*** Begin section ***
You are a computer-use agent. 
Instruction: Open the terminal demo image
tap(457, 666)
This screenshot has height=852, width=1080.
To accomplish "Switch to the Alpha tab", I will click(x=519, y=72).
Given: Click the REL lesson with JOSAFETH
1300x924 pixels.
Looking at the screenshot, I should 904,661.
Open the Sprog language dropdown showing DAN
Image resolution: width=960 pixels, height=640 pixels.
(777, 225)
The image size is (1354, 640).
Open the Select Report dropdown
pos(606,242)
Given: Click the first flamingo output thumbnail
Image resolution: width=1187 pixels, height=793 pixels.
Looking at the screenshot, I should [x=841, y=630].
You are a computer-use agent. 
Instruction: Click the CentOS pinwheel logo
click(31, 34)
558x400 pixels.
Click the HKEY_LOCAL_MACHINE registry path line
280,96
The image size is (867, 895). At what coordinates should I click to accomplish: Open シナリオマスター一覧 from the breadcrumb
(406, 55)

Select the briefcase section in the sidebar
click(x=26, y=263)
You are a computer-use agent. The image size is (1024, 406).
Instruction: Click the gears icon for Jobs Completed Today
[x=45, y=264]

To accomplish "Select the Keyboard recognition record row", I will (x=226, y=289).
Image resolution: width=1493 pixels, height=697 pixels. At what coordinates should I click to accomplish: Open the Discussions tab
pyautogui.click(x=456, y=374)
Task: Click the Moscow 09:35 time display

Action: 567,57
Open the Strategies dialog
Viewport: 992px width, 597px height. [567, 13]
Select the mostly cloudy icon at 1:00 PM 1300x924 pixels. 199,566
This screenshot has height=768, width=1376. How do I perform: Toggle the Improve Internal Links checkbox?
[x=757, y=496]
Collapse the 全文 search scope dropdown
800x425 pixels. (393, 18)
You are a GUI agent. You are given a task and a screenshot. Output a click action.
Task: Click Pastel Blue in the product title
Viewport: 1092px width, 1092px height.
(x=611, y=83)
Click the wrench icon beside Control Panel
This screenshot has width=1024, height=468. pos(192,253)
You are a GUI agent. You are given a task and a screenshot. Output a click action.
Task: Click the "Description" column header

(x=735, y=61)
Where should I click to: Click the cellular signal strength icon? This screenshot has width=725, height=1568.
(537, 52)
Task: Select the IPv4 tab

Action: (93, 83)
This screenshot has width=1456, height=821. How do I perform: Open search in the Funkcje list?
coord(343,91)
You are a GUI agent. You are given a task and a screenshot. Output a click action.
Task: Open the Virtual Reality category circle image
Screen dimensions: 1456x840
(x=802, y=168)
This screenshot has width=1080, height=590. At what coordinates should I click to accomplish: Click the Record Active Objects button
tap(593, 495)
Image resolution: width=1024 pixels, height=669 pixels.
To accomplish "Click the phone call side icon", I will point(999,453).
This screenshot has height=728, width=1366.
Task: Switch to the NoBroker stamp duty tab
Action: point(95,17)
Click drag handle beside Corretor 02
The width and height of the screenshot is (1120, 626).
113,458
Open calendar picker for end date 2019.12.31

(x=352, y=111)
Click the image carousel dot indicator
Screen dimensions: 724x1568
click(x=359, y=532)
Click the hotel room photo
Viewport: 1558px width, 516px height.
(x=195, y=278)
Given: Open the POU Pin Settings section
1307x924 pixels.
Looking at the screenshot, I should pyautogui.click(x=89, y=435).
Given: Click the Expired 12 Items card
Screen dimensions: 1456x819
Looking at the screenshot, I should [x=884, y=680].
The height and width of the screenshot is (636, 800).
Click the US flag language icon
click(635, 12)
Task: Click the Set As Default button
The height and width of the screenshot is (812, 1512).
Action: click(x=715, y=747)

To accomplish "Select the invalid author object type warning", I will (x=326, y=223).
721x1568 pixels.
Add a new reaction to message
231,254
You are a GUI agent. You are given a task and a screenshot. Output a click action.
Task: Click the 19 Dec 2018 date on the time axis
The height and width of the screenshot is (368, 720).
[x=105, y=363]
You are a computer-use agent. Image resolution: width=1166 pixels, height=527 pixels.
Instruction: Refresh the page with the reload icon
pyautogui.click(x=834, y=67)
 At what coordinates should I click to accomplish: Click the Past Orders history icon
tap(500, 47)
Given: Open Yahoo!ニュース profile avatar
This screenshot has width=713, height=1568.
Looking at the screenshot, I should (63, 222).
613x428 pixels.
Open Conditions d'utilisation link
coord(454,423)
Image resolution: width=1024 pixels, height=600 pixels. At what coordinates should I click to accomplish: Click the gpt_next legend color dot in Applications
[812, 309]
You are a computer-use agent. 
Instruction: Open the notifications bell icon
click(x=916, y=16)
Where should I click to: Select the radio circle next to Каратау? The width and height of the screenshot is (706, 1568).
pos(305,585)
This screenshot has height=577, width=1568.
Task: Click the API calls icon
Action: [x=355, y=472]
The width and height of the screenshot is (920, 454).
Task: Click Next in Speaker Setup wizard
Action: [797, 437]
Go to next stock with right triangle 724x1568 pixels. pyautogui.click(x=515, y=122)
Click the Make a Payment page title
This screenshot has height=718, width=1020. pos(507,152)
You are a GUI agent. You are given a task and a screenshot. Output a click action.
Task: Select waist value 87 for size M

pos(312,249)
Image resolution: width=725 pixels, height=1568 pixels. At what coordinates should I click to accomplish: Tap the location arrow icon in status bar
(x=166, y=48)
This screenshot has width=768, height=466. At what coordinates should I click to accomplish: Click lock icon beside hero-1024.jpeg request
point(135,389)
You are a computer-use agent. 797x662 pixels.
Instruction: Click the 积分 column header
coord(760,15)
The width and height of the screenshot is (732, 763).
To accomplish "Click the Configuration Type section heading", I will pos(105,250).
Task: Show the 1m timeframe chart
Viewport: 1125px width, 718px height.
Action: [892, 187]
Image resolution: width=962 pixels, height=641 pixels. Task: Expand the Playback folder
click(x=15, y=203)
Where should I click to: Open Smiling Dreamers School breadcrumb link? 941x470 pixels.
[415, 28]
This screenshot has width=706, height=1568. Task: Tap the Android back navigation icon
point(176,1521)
*** End section ***
# Activity:
Retype the whole listing above, line for line and exactly.

# Result of this task:
You are a computer-use agent. 
Instruction: Open the terminal demo image
tap(457, 666)
This screenshot has height=852, width=1080.
To accomplish "Switch to the Alpha tab", I will click(x=519, y=72).
Given: Click the REL lesson with JOSAFETH
1300x924 pixels.
Looking at the screenshot, I should 904,661.
Open the Sprog language dropdown showing DAN
Image resolution: width=960 pixels, height=640 pixels.
(777, 225)
The image size is (1354, 640).
Open the Select Report dropdown
pos(606,242)
Given: Click the first flamingo output thumbnail
Image resolution: width=1187 pixels, height=793 pixels.
Looking at the screenshot, I should [x=841, y=630].
You are a computer-use agent. 
Instruction: Click the CentOS pinwheel logo
click(31, 34)
558x400 pixels.
Click the HKEY_LOCAL_MACHINE registry path line
280,96
The image size is (867, 895). At what coordinates should I click to accomplish: Open シナリオマスター一覧 from the breadcrumb
(406, 55)

Select the briefcase section in the sidebar
click(x=26, y=263)
You are a computer-use agent. The image size is (1024, 406).
Instruction: Click the gears icon for Jobs Completed Today
[x=45, y=264]

To accomplish "Select the Keyboard recognition record row", I will (x=226, y=289).
Image resolution: width=1493 pixels, height=697 pixels. At what coordinates should I click to accomplish: Open the Discussions tab
pyautogui.click(x=456, y=374)
Task: Click the Moscow 09:35 time display

Action: 567,57
Open the Strategies dialog
Viewport: 992px width, 597px height. [567, 13]
Select the mostly cloudy icon at 1:00 PM 1300x924 pixels. 199,566
This screenshot has height=768, width=1376. How do I perform: Toggle the Improve Internal Links checkbox?
[x=757, y=496]
Collapse the 全文 search scope dropdown
800x425 pixels. (393, 18)
You are a GUI agent. You are given a task and a screenshot. Output a click action.
Task: Click Pastel Blue in the product title
Viewport: 1092px width, 1092px height.
(x=611, y=83)
Click the wrench icon beside Control Panel
This screenshot has width=1024, height=468. pos(192,253)
You are a GUI agent. You are given a task and a screenshot. Output a click action.
Task: Click the "Description" column header

(x=735, y=61)
Where should I click to: Click the cellular signal strength icon? This screenshot has width=725, height=1568.
(537, 52)
Task: Select the IPv4 tab

Action: (93, 83)
This screenshot has width=1456, height=821. How do I perform: Open search in the Funkcje list?
coord(343,91)
You are a GUI agent. You are given a task and a screenshot. Output a click action.
Task: Open the Virtual Reality category circle image
Screen dimensions: 1456x840
(x=802, y=168)
This screenshot has width=1080, height=590. At what coordinates should I click to accomplish: Click the Record Active Objects button
tap(593, 495)
Image resolution: width=1024 pixels, height=669 pixels.
To accomplish "Click the phone call side icon", I will point(999,453).
This screenshot has height=728, width=1366.
Task: Switch to the NoBroker stamp duty tab
Action: point(95,17)
Click drag handle beside Corretor 02
The width and height of the screenshot is (1120, 626).
113,458
Open calendar picker for end date 2019.12.31

(x=352, y=111)
Click the image carousel dot indicator
Screen dimensions: 724x1568
click(x=359, y=532)
Click the hotel room photo
Viewport: 1558px width, 516px height.
(x=195, y=278)
Given: Open the POU Pin Settings section
1307x924 pixels.
Looking at the screenshot, I should pyautogui.click(x=89, y=435).
Given: Click the Expired 12 Items card
Screen dimensions: 1456x819
Looking at the screenshot, I should [x=884, y=680].
The height and width of the screenshot is (636, 800).
Click the US flag language icon
click(635, 12)
Task: Click the Set As Default button
The height and width of the screenshot is (812, 1512).
Action: click(x=715, y=747)

To accomplish "Select the invalid author object type warning", I will (x=326, y=223).
721x1568 pixels.
Add a new reaction to message
231,254
You are a GUI agent. You are given a task and a screenshot. Output a click action.
Task: Click the 19 Dec 2018 date on the time axis
The height and width of the screenshot is (368, 720).
[x=105, y=363]
You are a computer-use agent. Image resolution: width=1166 pixels, height=527 pixels.
Instruction: Refresh the page with the reload icon
pyautogui.click(x=834, y=67)
 At what coordinates should I click to accomplish: Click the Past Orders history icon
tap(500, 47)
Given: Open Yahoo!ニュース profile avatar
This screenshot has width=713, height=1568.
Looking at the screenshot, I should (63, 222).
613x428 pixels.
Open Conditions d'utilisation link
coord(454,423)
Image resolution: width=1024 pixels, height=600 pixels. At what coordinates should I click to accomplish: Click the gpt_next legend color dot in Applications
[812, 309]
You are a computer-use agent. 
Instruction: Open the notifications bell icon
click(x=916, y=16)
Where should I click to: Select the radio circle next to Каратау? The width and height of the screenshot is (706, 1568).
pos(305,585)
This screenshot has height=577, width=1568.
Task: Click the API calls icon
Action: [x=355, y=472]
The width and height of the screenshot is (920, 454).
Task: Click Next in Speaker Setup wizard
Action: [797, 437]
Go to next stock with right triangle 724x1568 pixels. pyautogui.click(x=515, y=122)
Click the Make a Payment page title
This screenshot has height=718, width=1020. pos(507,152)
You are a GUI agent. You are given a task and a screenshot. Output a click action.
Task: Select waist value 87 for size M

pos(312,249)
Image resolution: width=725 pixels, height=1568 pixels. At what coordinates should I click to accomplish: Tap the location arrow icon in status bar
(x=166, y=48)
This screenshot has width=768, height=466. At what coordinates should I click to accomplish: Click lock icon beside hero-1024.jpeg request
point(135,389)
You are a computer-use agent. 797x662 pixels.
Instruction: Click the 积分 column header
coord(760,15)
The width and height of the screenshot is (732, 763).
To accomplish "Click the Configuration Type section heading", I will pos(105,250).
Task: Show the 1m timeframe chart
Viewport: 1125px width, 718px height.
Action: [892, 187]
Image resolution: width=962 pixels, height=641 pixels. Task: Expand the Playback folder
click(x=15, y=203)
Where should I click to: Open Smiling Dreamers School breadcrumb link? 941x470 pixels.
[415, 28]
This screenshot has width=706, height=1568. Task: Tap the Android back navigation icon
point(176,1521)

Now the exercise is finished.